Work instruction: Please transcribe the data that follows exactly, from its first line through the line that contains "You are a computer-use agent. Viewport: 1259px".

─── The input

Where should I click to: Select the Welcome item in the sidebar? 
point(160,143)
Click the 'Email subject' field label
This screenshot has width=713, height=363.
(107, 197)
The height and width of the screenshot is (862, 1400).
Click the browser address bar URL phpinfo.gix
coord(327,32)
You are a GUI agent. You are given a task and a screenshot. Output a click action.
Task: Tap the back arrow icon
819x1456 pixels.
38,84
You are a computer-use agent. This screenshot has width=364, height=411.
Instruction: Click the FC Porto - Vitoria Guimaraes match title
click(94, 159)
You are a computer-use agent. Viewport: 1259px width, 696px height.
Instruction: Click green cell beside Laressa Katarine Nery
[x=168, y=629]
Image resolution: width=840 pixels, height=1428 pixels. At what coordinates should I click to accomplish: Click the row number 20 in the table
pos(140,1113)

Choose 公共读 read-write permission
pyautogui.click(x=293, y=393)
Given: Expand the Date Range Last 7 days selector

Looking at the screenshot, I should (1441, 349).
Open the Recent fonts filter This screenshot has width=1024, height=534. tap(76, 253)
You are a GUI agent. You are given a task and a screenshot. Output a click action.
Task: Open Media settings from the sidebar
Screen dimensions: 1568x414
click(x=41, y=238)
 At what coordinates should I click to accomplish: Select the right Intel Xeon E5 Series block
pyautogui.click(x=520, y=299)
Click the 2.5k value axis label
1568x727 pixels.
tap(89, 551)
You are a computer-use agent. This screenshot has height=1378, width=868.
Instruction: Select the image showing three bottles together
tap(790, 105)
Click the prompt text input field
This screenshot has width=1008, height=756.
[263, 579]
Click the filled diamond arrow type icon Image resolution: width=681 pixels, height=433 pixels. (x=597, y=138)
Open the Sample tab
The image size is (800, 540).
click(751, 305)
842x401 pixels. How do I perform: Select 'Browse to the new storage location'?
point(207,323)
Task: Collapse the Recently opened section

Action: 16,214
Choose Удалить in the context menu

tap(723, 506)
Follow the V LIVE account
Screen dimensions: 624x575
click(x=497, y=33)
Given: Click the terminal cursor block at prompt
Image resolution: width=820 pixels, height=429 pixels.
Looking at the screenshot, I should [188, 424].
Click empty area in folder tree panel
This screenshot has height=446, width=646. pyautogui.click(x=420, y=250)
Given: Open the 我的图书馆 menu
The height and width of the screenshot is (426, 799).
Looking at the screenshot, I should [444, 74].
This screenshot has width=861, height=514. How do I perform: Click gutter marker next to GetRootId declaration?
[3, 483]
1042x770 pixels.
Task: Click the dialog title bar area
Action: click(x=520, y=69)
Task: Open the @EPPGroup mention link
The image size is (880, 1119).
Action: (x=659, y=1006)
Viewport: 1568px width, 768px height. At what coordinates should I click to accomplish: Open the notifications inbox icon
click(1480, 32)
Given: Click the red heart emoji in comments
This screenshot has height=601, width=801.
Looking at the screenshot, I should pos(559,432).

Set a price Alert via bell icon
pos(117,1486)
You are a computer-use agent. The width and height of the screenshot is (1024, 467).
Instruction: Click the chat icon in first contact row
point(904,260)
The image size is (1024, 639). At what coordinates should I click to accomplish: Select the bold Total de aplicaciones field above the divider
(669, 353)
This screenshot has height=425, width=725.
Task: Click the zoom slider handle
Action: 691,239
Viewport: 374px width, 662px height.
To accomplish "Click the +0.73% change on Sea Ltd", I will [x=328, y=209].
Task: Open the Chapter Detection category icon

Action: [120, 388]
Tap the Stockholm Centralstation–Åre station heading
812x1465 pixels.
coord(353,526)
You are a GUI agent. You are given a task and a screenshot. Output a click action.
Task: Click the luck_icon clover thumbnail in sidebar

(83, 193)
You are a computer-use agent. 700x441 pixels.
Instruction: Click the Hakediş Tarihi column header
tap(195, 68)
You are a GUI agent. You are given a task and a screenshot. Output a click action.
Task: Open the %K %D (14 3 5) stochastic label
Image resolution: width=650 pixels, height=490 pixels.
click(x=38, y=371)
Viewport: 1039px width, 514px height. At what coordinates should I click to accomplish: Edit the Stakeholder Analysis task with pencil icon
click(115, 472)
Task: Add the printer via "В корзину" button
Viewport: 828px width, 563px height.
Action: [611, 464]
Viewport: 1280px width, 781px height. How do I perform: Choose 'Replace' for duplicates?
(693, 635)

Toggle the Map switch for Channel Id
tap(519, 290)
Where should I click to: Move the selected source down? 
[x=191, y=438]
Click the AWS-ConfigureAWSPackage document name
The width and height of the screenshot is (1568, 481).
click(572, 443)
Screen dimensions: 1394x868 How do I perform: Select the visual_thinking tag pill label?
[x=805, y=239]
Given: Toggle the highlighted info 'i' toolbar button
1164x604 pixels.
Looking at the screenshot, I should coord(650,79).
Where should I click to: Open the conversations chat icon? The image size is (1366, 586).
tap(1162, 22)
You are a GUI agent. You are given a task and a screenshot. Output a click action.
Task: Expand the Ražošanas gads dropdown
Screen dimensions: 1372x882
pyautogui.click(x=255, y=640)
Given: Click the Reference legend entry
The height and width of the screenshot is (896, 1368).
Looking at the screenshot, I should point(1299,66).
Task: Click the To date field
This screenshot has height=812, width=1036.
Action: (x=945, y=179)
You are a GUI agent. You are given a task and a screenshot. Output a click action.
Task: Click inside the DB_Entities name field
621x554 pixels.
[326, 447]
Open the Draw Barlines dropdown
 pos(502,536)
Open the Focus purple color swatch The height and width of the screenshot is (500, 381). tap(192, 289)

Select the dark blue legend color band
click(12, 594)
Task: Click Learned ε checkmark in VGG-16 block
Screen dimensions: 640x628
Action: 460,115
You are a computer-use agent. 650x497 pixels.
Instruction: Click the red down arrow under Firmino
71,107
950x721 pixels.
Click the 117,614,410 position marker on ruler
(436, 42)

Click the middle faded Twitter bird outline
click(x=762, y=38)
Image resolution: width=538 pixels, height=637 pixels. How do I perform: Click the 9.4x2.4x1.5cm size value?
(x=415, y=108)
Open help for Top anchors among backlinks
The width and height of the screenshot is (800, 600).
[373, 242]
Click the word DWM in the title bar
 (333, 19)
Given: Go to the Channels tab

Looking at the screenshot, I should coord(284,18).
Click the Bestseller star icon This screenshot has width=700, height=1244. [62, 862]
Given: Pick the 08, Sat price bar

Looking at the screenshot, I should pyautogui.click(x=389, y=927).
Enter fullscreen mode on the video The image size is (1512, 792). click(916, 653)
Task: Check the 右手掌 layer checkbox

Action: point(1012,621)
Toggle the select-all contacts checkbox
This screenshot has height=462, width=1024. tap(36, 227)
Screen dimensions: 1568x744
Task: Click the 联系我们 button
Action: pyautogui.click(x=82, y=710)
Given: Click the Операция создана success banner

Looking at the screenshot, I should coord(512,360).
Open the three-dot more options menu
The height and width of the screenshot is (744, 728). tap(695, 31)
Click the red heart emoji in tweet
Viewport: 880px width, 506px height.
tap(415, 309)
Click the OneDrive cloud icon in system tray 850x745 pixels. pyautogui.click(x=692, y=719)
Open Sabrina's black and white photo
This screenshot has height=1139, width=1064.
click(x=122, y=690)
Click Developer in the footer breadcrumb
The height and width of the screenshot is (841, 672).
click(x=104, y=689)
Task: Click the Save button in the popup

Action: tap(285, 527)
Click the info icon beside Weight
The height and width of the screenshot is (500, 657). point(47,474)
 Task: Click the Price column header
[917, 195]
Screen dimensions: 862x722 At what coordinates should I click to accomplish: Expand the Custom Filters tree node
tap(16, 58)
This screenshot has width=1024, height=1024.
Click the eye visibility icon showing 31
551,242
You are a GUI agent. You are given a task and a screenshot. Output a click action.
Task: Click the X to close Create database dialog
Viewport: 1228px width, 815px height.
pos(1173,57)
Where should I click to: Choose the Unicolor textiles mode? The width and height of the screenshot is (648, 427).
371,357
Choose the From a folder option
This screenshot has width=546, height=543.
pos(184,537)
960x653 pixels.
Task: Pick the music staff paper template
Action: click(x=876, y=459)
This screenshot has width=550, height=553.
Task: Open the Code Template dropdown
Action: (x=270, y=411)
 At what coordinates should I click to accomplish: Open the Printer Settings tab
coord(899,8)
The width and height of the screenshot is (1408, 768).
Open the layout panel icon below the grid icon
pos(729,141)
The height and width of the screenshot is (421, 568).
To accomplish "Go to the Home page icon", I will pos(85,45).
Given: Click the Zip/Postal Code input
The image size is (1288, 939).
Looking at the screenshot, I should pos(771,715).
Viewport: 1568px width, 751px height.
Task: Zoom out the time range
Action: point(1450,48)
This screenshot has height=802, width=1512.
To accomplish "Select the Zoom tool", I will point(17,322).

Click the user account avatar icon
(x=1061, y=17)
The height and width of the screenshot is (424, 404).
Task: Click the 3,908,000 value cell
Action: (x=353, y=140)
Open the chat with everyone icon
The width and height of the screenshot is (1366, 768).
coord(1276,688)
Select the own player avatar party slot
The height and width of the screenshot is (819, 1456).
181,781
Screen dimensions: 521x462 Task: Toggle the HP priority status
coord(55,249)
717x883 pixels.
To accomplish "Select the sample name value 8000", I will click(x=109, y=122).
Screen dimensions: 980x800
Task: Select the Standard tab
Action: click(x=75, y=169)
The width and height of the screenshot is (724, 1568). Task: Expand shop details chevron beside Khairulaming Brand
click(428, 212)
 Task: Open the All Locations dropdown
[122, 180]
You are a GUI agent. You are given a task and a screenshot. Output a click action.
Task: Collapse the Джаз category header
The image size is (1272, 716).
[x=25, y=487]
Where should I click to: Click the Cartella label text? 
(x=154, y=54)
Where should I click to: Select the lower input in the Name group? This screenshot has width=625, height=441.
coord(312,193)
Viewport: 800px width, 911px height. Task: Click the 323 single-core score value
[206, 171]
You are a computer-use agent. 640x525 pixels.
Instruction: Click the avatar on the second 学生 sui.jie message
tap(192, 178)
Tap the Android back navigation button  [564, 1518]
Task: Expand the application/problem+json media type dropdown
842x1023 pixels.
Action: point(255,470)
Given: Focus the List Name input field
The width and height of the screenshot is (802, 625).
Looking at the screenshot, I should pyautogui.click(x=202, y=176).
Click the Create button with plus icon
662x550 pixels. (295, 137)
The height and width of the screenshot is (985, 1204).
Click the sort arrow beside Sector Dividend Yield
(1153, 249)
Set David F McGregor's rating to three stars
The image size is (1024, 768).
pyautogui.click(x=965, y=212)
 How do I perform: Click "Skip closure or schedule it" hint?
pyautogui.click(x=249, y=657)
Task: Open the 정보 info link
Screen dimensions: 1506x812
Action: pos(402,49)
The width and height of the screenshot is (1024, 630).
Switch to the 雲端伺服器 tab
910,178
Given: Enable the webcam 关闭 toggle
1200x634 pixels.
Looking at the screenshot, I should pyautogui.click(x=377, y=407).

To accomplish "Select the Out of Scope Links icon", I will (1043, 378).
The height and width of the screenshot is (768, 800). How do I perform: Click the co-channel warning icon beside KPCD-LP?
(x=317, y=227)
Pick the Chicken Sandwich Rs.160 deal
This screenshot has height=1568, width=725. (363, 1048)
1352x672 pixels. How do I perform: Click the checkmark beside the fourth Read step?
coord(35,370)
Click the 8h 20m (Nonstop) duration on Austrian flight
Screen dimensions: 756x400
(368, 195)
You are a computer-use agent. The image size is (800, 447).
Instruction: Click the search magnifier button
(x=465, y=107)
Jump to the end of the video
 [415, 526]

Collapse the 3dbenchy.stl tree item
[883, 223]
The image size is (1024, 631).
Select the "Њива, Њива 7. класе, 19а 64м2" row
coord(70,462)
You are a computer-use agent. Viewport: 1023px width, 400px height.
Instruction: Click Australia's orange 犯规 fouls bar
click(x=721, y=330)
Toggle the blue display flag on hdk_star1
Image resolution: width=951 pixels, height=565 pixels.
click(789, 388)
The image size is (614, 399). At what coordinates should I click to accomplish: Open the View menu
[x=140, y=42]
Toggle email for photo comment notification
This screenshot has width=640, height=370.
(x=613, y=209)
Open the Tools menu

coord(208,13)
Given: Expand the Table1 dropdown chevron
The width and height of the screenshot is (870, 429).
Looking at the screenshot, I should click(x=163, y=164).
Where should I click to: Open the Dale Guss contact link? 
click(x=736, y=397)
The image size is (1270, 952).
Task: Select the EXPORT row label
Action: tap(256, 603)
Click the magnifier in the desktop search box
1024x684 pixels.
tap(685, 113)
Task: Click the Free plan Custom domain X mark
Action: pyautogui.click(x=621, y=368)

──────

Response to the task:
Where should I click to: Select the Welcome item in the sidebar? 
point(160,143)
Click the 'Email subject' field label
This screenshot has width=713, height=363.
(107, 197)
The height and width of the screenshot is (862, 1400).
Click the browser address bar URL phpinfo.gix
coord(327,32)
You are a GUI agent. You are given a task and a screenshot. Output a click action.
Task: Tap the back arrow icon
819x1456 pixels.
38,84
You are a computer-use agent. This screenshot has width=364, height=411.
Instruction: Click the FC Porto - Vitoria Guimaraes match title
click(94, 159)
You are a computer-use agent. Viewport: 1259px width, 696px height.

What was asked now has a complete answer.